Exercise prompt.
Render the lines of the listing from the line containing "At what coordinates should I click to accomplish: Go" to the line containing "Action: pos(191,522)", both included, as a JSON list of strings with one string per line, skipping any blank lines.
========================================
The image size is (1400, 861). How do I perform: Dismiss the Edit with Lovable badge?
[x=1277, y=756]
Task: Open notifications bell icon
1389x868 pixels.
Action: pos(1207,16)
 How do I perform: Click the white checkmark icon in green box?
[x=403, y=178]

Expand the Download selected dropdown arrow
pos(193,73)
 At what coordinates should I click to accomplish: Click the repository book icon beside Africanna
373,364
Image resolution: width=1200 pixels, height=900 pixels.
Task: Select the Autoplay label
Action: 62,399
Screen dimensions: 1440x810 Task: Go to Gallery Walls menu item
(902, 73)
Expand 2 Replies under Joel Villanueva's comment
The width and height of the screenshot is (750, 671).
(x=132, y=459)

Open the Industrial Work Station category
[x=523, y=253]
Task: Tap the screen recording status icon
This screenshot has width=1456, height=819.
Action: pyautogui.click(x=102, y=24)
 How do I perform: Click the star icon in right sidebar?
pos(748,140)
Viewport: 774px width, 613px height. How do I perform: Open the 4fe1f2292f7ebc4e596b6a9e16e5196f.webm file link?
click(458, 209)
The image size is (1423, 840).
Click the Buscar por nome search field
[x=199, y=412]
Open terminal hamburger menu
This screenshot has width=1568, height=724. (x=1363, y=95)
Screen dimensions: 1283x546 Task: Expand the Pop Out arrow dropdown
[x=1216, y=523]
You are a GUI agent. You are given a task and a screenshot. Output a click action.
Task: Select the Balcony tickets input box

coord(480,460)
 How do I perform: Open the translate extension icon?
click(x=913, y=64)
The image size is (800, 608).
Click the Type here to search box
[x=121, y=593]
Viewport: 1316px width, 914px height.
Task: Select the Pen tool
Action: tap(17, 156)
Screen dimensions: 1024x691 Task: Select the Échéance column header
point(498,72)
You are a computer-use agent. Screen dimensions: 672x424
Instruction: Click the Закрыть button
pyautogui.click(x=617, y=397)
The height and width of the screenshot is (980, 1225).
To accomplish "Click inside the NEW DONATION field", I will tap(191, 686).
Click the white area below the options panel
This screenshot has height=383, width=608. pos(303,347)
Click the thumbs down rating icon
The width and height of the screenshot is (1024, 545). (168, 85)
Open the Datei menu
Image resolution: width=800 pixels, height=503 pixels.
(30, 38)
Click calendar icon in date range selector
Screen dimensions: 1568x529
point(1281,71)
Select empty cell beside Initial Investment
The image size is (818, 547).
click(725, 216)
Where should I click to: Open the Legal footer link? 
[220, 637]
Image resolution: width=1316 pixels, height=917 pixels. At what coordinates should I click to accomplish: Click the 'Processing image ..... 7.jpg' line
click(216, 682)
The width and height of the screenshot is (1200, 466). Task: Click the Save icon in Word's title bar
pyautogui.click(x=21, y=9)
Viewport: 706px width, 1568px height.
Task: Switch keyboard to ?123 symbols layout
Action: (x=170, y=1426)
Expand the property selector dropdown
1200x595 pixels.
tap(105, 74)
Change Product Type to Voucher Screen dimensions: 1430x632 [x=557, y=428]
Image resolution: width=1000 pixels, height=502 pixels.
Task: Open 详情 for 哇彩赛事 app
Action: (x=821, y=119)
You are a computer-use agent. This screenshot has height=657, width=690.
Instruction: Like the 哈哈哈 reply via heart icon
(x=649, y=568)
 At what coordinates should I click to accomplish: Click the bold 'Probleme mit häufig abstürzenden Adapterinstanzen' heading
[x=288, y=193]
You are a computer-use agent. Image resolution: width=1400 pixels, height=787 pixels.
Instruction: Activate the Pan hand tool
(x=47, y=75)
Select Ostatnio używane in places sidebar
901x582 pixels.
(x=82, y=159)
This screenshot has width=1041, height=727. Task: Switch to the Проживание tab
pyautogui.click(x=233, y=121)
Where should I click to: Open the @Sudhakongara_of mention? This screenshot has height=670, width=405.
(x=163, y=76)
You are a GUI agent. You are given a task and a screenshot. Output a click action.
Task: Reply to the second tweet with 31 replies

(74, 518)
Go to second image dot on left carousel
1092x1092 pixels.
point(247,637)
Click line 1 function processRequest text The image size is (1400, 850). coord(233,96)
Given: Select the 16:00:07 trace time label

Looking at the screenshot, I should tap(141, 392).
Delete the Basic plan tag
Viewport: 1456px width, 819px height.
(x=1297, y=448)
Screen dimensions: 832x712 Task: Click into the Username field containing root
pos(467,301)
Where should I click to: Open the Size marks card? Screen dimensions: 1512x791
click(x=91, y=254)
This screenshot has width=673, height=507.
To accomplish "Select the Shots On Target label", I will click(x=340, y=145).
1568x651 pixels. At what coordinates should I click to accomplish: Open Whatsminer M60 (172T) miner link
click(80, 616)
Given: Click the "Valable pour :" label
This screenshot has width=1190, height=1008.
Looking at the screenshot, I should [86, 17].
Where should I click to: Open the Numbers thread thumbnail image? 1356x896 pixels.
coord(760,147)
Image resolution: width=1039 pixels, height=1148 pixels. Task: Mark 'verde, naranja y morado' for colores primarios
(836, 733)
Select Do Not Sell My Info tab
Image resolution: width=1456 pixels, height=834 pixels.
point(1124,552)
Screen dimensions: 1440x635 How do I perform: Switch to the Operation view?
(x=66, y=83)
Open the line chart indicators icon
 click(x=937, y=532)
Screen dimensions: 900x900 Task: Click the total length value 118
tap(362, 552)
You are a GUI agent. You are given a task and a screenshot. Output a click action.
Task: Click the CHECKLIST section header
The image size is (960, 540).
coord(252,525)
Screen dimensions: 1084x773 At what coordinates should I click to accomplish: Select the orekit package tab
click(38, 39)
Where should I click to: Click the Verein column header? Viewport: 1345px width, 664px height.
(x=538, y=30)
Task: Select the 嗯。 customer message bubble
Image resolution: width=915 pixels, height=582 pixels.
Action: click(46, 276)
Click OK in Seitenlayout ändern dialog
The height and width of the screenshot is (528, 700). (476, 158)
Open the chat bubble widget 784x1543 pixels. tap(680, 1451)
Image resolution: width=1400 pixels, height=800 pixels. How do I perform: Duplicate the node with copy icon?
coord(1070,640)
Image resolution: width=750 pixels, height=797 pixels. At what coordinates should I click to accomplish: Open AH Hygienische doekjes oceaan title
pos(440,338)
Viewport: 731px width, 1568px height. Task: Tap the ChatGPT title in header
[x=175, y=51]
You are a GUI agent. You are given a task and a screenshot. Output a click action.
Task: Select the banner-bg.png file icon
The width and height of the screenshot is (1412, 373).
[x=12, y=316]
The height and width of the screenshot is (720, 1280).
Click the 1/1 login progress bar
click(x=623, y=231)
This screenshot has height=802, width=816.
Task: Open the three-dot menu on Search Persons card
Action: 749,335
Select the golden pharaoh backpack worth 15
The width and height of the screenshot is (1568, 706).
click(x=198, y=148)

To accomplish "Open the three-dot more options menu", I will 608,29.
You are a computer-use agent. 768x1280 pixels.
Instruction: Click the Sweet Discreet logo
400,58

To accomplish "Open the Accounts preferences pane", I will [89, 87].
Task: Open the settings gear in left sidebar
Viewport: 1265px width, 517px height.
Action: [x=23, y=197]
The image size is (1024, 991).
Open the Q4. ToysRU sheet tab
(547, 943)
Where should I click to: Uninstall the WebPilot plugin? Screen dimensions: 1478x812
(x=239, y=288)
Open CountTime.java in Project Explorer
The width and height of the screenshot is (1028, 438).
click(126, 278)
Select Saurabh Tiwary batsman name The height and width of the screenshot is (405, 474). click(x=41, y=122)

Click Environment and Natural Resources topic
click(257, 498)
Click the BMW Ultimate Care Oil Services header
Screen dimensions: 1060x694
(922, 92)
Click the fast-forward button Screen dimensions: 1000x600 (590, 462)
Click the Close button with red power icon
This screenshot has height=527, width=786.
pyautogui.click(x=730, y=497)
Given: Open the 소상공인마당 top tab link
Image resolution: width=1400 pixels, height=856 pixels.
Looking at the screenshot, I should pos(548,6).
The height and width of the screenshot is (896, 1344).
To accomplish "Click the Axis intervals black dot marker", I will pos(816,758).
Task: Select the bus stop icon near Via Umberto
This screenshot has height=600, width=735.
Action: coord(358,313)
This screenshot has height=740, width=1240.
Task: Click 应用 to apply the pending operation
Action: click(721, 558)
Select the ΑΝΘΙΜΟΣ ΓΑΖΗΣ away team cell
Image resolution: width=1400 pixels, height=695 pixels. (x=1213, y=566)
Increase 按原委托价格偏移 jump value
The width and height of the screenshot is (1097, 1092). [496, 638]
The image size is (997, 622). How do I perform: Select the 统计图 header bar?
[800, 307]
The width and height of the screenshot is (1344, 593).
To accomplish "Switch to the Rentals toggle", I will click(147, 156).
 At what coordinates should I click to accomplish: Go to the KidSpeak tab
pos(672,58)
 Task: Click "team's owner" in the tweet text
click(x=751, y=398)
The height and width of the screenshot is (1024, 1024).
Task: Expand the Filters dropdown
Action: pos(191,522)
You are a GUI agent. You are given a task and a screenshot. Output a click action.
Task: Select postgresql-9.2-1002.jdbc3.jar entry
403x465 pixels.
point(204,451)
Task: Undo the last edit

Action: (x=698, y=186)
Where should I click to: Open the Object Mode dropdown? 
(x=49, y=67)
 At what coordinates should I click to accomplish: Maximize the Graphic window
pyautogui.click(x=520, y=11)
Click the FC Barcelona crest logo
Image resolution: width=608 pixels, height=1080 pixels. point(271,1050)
========================================
Answer for this exercise.
[
  " At what coordinates should I click to accomplish: Go to the KidSpeak tab",
  "pos(672,58)",
  " Task: Click \"team's owner\" in the tweet text",
  "click(x=751, y=398)",
  "The height and width of the screenshot is (1024, 1024).",
  "Task: Expand the Filters dropdown",
  "Action: pos(191,522)"
]